WORK INSTRUCTION:
Collect the lines of the entries where "computer" shows up.

▬▬▬▬▬▬

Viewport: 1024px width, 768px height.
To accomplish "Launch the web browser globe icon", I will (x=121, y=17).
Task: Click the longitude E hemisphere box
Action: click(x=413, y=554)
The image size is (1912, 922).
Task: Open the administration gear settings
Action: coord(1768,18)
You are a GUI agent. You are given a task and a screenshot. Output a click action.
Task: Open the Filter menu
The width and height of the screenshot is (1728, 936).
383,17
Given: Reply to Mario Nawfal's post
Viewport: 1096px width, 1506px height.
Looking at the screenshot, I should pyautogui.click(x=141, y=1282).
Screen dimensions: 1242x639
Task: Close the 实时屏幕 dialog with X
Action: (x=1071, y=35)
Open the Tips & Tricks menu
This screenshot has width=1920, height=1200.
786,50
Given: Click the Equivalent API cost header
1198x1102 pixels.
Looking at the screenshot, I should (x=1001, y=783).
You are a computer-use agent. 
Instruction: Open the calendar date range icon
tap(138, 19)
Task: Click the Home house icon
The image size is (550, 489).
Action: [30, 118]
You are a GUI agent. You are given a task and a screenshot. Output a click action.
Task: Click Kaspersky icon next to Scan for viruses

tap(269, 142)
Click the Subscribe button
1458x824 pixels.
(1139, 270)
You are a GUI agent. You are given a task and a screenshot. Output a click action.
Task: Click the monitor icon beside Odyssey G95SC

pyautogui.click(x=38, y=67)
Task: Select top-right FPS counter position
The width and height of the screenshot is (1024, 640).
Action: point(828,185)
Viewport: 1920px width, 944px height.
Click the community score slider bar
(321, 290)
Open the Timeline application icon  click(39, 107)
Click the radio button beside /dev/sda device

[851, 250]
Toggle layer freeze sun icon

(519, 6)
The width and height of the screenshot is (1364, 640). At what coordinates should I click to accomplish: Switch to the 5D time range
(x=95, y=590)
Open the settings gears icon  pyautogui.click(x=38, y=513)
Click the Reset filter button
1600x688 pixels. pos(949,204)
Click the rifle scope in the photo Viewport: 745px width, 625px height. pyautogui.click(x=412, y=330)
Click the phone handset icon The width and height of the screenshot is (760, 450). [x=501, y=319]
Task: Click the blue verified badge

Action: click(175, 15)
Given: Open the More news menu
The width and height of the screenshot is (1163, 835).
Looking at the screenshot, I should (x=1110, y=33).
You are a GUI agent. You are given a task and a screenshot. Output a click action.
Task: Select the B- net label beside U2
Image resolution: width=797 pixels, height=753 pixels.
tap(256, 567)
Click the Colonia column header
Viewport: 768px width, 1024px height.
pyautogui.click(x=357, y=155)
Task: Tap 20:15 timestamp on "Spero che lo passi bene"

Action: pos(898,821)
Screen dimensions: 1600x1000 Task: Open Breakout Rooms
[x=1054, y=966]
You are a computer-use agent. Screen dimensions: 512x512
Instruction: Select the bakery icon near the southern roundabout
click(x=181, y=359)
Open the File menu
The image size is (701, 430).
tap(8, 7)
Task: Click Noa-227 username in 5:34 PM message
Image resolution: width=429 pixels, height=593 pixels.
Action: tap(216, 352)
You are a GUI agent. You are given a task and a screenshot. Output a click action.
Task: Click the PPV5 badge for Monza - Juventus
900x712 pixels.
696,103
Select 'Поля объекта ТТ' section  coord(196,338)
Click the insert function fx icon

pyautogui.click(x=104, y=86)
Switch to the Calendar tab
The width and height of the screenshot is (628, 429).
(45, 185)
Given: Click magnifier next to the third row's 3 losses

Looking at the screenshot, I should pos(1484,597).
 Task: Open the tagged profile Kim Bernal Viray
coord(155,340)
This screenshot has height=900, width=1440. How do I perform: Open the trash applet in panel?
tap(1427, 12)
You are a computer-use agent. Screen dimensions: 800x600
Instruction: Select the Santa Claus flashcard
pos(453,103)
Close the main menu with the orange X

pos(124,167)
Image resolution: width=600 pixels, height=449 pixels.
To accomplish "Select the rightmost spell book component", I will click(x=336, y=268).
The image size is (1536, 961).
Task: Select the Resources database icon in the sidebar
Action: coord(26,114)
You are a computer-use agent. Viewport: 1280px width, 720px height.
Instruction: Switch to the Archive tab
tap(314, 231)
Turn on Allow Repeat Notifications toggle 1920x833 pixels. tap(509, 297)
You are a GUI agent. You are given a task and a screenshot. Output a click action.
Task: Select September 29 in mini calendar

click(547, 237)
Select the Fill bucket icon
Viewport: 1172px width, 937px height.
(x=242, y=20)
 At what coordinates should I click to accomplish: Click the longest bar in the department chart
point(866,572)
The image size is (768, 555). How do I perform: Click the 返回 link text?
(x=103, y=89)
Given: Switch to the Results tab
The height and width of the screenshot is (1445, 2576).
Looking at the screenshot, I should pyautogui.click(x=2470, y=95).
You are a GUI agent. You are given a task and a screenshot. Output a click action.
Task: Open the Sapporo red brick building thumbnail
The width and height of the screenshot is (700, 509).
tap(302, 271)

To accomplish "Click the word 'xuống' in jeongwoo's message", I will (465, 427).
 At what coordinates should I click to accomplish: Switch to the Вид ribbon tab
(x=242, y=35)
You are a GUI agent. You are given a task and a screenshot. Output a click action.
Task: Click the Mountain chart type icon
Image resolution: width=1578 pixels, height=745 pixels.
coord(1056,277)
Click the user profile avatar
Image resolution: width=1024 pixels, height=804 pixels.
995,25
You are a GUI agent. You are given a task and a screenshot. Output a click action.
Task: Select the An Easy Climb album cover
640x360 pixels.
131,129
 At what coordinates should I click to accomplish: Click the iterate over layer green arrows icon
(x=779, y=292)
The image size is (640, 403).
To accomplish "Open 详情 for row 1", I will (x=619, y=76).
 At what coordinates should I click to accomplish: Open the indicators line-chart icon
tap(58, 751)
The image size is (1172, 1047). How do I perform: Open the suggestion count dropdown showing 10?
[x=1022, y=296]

▬▬▬▬▬▬

RESPONSE AREA:
You are a computer-use agent. 
You are a computer-use agent. Screen dimensions: 512x512
You are a computer-use agent. Screen dimensions: 800x600
You are a computer-use agent. Viewport: 1280px width, 720px height.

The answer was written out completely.